California’s Partnership for Long-Term Care program coordinates with private insurers to offer policies that provide an additional benefit: Medi-Cal asset protection. Under California law, “Comprehensive Long-Term Care” and “Nursing Facility and Residential Care Facility Only” policies must cover care in RCFEs, which includes memory care communities. Partnership policyholders who exhaust their insurance benefits can qualify for Medi-Cal while protecting additional assets beyond the standard $130,000 limit. These policies must include automatic inflation protection.
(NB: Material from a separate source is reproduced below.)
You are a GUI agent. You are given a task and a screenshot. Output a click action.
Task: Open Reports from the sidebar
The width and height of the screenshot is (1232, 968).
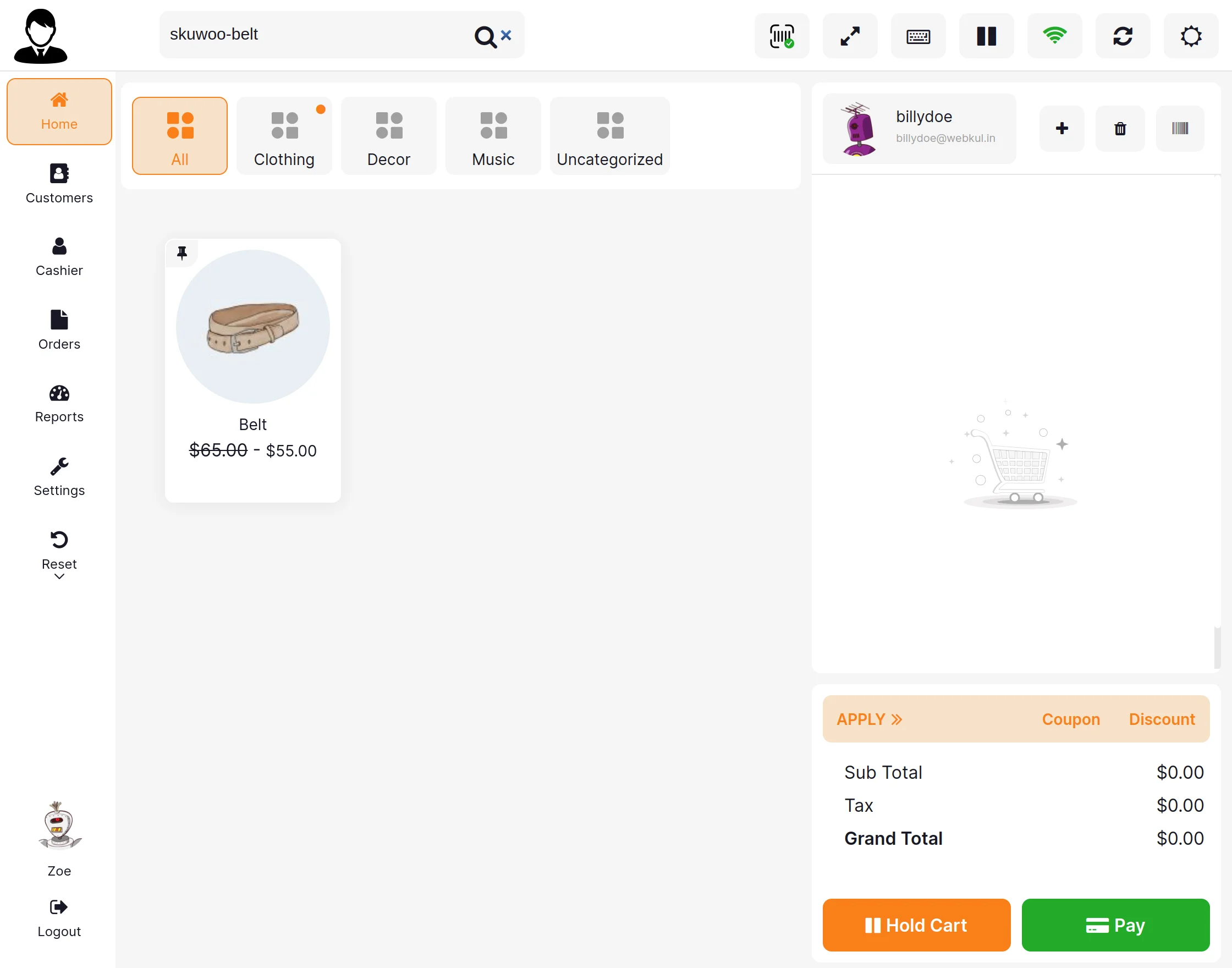(x=59, y=403)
Recent and Pending Legislation

Several recent legislative efforts aim to improve the landscape for memory care under Medi-Cal:

  • SB 412 (Limón): Signed by Governor Newsom in October 2025, this law requires licensed home care organizations to train their aides on the special care needs of clients with dementia, both before providing care and annually thereafter. The requirement takes effect January 1, 2027.
  • SB 433: Would cap the room and board rate that RCFEs can charge Assisted Living Waiver participants. As of August 2025, the bill was held in committee.
  • SB 434 (Wahab): Would require 60- to 90-day notice for RCFE evictions and impose fines for improper discharges. Held in Senate Appropriations.
  • AB 804 (Wicks/Stefani): Would require the state to seek federal approval making housing support services a permanent Medi-Cal benefit rather than an optional managed care offering. Held in Assembly Appropriations.

A $100 million budget request from the California Commission on Aging to expand the Community Care Expansion program for long-term care infrastructure was not included in the 2025–26 state budget.